When well-meaning but bumbling Premier Ali Sastroamidjojo set up his Nationalist-Moslem coalition government a year ago, after the country's first general elections, many of his countrymen (the majority of whom are illiterate) felt that they were at last within sight of the day when some semblance of law and order could be achieved. But the forces ranged against Ali--including his own incompetence--proved too great.
"Java-Centric." First of all. President Sukarno was eager for the government to take in the Communists, who held 39 seats in Parliament. Second, local politicians and military commanders all over the Indonesian string of 3,000 islands accused the government of being "Java-centric." Java, site of the capital city of Djakarta, has two-thirds of the country's population. But though Java accounts for only 17% of Indonesia's exports, it gobbles up a disproportionate slice (73%) of its imports. Sumatra, on the other hand, contributes 72% of Indonesia's exports in return for 20% of its imports. Added to these items of resentment was anger at rampant government corruption. By last week, military commanders had proclaimed a series of bloodless revolts and separatist movements that left the central government in effective control of only the island of Java and a small section of north central Sumatra.

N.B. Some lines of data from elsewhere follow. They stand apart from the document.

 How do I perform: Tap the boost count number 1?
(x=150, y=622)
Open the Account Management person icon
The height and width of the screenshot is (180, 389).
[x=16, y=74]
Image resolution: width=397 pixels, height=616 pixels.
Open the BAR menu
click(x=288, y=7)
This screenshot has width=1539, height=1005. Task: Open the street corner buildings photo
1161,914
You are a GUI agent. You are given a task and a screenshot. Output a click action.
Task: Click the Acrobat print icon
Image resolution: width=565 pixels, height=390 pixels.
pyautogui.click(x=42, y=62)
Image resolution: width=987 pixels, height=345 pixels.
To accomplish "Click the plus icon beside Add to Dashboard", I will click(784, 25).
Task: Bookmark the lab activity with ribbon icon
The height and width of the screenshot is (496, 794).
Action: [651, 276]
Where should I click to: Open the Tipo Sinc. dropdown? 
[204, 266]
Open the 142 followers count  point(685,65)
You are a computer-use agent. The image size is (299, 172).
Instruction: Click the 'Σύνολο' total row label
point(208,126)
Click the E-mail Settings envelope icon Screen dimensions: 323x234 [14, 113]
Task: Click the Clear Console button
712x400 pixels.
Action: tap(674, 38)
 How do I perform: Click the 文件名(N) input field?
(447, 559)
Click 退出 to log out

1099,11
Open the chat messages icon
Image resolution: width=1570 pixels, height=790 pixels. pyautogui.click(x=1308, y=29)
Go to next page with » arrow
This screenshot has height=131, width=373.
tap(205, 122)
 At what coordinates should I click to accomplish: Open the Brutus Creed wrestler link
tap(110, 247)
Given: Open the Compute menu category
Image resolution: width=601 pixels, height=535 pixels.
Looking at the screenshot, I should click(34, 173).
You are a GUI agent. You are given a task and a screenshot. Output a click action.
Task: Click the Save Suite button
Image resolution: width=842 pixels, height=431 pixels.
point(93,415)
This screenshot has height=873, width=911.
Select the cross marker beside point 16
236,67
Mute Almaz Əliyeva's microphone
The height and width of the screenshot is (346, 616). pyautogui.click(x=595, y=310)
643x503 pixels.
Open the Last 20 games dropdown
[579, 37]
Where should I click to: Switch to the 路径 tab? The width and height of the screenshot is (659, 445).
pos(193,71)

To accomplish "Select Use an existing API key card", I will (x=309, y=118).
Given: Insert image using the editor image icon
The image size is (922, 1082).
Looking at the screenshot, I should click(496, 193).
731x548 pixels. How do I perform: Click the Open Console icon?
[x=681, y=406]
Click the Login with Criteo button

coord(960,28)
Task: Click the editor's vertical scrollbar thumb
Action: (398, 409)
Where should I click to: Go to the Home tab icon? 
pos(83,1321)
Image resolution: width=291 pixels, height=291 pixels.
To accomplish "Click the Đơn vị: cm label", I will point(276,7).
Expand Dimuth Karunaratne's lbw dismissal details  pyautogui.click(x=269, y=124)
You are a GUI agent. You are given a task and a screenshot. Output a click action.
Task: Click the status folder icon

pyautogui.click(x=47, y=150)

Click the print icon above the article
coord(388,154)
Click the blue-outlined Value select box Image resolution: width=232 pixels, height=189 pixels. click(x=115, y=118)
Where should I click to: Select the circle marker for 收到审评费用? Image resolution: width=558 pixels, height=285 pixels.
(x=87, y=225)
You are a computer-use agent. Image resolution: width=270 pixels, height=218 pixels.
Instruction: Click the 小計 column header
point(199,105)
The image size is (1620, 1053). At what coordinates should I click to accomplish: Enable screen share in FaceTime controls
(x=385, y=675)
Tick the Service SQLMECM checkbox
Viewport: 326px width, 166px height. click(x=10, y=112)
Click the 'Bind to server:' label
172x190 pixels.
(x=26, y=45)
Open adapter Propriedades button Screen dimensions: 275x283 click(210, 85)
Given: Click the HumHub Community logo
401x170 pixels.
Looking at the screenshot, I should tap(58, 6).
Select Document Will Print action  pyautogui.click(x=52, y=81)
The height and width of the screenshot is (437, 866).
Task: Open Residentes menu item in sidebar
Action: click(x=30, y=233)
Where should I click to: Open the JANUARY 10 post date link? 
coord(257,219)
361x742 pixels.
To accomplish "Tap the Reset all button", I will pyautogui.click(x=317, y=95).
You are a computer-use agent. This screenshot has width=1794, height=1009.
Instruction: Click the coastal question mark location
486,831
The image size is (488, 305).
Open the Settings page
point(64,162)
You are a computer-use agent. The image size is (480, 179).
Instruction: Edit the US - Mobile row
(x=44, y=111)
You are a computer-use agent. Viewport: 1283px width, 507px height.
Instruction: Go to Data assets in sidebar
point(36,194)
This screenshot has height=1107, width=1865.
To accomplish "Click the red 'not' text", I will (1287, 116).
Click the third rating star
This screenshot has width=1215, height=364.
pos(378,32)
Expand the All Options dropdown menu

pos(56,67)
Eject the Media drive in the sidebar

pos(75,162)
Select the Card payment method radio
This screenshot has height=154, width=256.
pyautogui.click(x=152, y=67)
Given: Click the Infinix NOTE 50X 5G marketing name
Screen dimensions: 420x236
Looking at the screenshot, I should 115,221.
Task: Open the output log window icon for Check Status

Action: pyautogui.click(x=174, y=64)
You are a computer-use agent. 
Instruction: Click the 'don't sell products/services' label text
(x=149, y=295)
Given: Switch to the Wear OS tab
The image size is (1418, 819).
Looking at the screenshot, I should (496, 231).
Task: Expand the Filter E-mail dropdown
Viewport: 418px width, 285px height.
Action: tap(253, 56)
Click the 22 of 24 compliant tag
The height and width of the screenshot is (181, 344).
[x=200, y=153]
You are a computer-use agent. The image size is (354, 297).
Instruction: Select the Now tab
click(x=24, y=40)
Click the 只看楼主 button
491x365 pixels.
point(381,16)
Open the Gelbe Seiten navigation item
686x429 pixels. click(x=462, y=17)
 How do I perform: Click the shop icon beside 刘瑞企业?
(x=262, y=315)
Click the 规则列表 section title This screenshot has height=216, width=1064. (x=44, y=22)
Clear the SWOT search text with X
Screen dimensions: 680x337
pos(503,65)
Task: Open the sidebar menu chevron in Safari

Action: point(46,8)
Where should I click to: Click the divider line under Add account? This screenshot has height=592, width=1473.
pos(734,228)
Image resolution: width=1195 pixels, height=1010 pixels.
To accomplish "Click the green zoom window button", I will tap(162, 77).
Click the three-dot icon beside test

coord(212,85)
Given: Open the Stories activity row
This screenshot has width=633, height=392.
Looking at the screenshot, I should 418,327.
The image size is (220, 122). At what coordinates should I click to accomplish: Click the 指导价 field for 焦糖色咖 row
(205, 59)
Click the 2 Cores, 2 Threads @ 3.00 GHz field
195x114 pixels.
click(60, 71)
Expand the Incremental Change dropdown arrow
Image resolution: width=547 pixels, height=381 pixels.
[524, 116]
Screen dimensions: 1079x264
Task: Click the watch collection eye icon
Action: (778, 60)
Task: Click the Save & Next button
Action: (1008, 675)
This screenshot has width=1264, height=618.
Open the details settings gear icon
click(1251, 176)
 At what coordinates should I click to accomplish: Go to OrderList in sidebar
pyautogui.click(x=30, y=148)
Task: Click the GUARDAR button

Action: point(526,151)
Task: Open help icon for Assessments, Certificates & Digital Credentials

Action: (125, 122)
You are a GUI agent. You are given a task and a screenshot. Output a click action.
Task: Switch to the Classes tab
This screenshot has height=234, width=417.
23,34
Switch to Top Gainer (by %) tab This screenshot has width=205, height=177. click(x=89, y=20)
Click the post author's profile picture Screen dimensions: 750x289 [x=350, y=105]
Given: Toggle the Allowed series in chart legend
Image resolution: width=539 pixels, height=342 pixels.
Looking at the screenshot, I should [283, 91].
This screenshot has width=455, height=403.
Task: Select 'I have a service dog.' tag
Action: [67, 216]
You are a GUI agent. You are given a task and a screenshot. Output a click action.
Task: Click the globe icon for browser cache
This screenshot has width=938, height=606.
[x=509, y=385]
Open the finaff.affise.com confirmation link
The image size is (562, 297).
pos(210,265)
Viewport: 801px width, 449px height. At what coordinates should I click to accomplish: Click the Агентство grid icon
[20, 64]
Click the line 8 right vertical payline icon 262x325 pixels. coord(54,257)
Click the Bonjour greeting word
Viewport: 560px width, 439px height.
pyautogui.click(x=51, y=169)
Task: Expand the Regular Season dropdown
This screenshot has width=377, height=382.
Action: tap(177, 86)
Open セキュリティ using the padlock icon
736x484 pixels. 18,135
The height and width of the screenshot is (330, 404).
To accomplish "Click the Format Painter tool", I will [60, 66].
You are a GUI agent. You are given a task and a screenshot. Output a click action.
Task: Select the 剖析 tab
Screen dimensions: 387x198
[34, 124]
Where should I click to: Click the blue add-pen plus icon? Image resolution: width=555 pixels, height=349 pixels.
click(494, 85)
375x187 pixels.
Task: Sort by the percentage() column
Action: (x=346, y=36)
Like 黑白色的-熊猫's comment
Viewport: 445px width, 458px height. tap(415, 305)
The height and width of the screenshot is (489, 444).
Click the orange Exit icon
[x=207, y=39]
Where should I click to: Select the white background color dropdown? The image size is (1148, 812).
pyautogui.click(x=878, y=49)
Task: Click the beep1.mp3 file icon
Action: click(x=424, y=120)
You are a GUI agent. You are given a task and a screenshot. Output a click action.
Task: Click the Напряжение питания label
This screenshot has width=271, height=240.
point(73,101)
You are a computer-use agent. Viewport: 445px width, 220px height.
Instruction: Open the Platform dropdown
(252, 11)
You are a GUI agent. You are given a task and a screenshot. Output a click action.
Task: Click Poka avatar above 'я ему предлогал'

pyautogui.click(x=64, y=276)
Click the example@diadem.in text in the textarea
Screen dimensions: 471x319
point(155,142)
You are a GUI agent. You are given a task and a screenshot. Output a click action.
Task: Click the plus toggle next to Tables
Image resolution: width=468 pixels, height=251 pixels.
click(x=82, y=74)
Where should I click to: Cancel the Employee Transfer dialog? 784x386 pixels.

Loyal Rebels. Last week, faced with threat of open (and quite probably bloody) civil war, Sukarno proclaimed a "state of siege and war," asked his dissident military commanders to confer with him in Djakarta. As the colonels began winging in, hapless Premier Sastroamidjojo drove up to the presidential palace on a humid tropical night and handed his chief, from a thin blue portfolio, his resignation. To try to put together another government, Sukarno named the little-known head of Sastroamidjojo's Nationalist Party, an ex-mayor of Djakarta named Suwirjo.
Later, Sukarno received his colonels at the palace, in a backslapping meeting reminiscent of a class reunion. When photographers' flashbulbs popped around Sukarno's onetime bodyguard, Lieut. Colonel Ventje Sumual, who had taken power in East Indonesia, Sumual protested in Dutch: "My God, you all think I'm a rebel! I'm not, you know." And he meant it. What Sumual and his fellow officers, rebellious but at the same time eager to be loyal, wanted was an end to corruption, to inefficiency, and to Sukarno's odd persistence in wanting Communists in the government.